Over the course of the three-day event, 31 volunteers contributed 197 hours of work. In total, 39 furniture pieces were refurbished.
The furniture was then donated to four families (13 people in total) from Afghanistan who recently relocated into, at the time, unfurnished permanent housing.
Approximately 3,500 pounds of discarded furniture was rescued from the landfill, helping avoid 3,500 pounds of carbon emissions.
There are three major steps REW takes to put on their Furniture Fairs. Step one is to rescue old furniture through collection events and scheduled pick-ups.
Next, organizers coordinate repair events where capable craftsmen guide volunteers from the community in cleaning and refurbishing the furniture.
Lastly, the organization donates like-new furniture to families in need, specifically refugees who have recently been relocated to permanent housing in Washington.
REW is a new project by Zero Waste Washington (ZWW) which is paid for by a public participation grant from the Department of Ecology.
“No matter from what angle you’re looking at the project, it’s benefiting everyone,” said ZWW Waste Reduction Programs Director Xenia Dolovova.
She explained that by reusing furniture, the program keeps waste out of landfills. At the same time, they are using items that would have gone to waste to help people in need and who would have otherwise gone without.
The donated furniture helps these families start to settle into their new homes and begin to build lives for themselves.
“We’re providing, in a way, a welcoming hope to families who now feel that they are supported,” said Dolovova. “The kids who I’ve talked to, they’re very optimistic and they want to be doctors, dentists, engineers.”
Although ZWW recently adopted the Fix-it Fairs program, similar programs have been hoste for over six years now, according to Dolovova. Volunteers would organize events for people in the community to bring their broken items to be repaired for free.
However, with limited resources and space, the Fix-it Fairs did not have the capacity to do the amount of work they wanted to in the community.

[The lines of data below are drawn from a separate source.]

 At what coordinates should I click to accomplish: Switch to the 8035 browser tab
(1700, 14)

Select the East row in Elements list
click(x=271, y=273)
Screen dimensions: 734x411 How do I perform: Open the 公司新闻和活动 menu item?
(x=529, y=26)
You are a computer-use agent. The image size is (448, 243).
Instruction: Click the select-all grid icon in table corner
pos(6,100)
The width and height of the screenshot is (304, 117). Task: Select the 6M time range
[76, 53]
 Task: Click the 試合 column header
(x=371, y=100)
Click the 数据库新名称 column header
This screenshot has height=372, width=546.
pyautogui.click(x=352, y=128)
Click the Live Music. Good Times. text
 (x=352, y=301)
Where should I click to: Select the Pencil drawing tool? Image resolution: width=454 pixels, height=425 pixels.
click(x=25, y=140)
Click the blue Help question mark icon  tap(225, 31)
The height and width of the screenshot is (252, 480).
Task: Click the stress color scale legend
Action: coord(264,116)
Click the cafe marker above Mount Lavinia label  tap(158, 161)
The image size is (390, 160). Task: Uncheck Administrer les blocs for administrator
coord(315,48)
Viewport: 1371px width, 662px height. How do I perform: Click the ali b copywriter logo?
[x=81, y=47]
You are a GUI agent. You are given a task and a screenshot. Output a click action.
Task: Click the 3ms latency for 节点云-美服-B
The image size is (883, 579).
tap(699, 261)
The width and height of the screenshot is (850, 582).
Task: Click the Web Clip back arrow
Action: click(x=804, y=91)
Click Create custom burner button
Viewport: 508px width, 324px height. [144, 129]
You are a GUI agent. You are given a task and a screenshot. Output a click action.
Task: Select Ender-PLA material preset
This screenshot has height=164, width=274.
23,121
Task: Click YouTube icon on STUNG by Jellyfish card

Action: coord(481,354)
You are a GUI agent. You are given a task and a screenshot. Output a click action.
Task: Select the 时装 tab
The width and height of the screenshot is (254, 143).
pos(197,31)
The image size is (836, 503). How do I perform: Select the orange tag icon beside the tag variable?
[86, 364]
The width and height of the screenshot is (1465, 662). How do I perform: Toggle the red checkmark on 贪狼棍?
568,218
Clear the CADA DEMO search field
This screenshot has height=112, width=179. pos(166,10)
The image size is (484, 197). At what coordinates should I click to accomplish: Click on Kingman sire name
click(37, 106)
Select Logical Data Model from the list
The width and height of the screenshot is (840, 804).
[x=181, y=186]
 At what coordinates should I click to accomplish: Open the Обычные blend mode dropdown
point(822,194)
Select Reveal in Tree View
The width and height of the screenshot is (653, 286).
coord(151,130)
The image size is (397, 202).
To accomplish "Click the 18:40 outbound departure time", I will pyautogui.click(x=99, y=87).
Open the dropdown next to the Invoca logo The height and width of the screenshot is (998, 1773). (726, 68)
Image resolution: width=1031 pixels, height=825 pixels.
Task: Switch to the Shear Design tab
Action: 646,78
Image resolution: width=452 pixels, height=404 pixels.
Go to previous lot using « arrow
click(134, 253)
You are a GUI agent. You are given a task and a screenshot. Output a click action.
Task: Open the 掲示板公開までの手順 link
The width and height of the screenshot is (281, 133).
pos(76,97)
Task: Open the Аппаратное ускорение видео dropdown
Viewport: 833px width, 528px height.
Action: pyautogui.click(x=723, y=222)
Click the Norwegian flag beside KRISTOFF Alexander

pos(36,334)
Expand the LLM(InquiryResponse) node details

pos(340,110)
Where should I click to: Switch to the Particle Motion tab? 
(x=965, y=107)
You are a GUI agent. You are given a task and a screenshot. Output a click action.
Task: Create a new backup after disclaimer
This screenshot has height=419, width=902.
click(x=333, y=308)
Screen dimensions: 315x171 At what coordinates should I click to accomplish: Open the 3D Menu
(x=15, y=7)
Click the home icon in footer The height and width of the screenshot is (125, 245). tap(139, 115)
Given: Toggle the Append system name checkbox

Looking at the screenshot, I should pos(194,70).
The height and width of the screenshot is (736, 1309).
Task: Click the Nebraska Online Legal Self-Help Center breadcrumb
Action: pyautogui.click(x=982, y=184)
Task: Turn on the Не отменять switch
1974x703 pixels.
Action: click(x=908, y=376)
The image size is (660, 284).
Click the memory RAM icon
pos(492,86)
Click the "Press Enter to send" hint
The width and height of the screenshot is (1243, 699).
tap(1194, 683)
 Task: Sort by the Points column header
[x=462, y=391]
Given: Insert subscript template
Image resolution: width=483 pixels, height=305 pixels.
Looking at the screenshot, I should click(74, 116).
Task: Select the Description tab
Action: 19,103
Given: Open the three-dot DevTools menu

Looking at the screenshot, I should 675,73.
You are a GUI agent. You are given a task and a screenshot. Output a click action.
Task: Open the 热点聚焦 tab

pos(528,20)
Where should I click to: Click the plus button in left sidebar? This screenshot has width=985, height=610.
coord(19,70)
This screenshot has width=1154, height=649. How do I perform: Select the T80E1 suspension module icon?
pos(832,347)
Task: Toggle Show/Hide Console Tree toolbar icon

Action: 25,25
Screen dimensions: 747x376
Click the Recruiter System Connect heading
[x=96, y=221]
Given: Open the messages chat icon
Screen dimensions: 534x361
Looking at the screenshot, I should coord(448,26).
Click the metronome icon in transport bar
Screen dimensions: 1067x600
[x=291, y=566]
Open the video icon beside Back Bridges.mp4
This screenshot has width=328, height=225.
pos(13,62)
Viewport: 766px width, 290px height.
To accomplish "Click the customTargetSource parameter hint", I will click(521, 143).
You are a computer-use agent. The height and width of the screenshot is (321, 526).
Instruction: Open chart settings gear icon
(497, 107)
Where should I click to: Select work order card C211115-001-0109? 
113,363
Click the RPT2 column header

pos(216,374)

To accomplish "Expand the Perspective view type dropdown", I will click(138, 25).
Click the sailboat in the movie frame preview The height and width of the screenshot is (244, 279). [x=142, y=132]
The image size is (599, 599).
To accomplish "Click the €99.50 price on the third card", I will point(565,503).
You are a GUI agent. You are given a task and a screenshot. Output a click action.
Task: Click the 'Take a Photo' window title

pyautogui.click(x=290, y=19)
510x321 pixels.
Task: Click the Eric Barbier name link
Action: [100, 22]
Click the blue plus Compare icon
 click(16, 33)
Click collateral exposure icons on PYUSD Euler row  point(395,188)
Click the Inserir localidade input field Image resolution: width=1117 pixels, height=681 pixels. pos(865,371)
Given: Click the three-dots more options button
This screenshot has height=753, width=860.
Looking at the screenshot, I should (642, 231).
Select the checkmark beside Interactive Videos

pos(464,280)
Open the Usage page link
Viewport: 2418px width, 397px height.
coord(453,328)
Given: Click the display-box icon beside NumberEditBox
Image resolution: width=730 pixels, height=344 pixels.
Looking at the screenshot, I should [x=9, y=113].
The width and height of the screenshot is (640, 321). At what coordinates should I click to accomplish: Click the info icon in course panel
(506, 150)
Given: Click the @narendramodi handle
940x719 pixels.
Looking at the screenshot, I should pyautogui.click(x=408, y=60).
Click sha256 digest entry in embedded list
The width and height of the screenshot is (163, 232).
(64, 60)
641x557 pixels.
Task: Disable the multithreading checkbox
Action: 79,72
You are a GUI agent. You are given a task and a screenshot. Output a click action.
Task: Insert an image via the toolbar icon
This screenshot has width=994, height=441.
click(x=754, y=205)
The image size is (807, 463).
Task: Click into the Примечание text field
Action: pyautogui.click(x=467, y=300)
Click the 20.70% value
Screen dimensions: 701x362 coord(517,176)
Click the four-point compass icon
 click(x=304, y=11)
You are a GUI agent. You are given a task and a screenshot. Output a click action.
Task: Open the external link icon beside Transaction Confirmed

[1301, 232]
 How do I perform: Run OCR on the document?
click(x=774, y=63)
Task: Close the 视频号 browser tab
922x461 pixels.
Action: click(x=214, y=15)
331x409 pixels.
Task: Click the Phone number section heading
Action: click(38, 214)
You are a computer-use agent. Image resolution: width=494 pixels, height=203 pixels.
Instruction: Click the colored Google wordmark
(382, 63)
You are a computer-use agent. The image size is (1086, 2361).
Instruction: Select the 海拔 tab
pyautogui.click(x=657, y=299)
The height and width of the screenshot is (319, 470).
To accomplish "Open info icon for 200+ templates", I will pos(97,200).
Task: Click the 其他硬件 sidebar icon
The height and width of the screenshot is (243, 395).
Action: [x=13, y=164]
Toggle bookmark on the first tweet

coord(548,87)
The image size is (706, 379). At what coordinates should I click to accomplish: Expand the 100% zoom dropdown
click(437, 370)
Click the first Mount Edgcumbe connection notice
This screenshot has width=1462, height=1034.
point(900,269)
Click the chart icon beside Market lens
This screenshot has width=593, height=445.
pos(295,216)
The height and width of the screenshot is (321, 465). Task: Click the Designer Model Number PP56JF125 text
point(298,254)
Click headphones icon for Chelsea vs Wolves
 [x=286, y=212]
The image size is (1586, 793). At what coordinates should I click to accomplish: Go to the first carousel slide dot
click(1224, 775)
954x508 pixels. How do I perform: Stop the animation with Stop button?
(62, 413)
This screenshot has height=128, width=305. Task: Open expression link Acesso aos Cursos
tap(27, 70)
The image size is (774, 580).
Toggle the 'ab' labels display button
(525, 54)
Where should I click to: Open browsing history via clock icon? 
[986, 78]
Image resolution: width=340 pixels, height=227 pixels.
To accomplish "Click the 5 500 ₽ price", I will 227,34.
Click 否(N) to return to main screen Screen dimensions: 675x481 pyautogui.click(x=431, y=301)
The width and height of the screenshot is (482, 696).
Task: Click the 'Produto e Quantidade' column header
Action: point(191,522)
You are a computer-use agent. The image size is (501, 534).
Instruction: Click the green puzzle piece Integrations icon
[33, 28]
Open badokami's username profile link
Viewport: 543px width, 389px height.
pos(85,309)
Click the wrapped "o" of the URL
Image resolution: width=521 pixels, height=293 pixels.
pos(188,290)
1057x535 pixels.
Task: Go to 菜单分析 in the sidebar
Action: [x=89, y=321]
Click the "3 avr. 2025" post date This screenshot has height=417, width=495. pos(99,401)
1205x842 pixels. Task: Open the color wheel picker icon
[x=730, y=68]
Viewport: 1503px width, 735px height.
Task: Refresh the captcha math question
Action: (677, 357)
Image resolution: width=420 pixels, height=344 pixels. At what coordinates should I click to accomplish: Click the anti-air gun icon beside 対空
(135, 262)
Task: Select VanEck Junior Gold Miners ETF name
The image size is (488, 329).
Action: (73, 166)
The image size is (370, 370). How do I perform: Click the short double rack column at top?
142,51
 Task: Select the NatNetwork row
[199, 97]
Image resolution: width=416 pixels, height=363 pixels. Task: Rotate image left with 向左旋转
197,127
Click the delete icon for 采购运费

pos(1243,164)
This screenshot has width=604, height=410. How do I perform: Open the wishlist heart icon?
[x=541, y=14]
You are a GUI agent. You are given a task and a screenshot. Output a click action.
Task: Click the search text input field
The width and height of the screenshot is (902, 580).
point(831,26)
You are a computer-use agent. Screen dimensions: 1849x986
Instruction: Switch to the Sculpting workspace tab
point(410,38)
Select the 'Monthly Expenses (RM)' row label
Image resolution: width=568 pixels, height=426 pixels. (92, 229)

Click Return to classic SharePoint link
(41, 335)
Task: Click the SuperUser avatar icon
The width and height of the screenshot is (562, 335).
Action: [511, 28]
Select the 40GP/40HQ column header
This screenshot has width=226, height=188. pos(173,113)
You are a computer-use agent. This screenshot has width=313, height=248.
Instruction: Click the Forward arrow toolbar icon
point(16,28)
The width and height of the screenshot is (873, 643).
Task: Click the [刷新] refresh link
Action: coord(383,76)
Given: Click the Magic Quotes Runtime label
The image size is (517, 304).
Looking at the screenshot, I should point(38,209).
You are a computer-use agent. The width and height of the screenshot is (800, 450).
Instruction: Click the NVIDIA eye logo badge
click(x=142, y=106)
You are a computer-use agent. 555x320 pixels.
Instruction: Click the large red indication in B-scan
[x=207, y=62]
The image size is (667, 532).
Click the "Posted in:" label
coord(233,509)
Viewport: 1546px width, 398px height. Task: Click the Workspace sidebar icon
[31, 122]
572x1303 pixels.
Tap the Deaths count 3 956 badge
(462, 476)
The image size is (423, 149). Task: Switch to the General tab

Last year, the Department of Ecology awarded a grant to expand the project. Since then, REW has been working to grow and develop their program.
The revamped program’s first official Fix-it Fair was held at the Tacoma Dome on April 18, where approximately 60 pieces of furniture were restored and donated.
The next Fix-it event is expected to take place in September or October in King County.
REW hopes to find a more permanent base of operations to carry out repairs so they can reach more vulnerable populations in the community.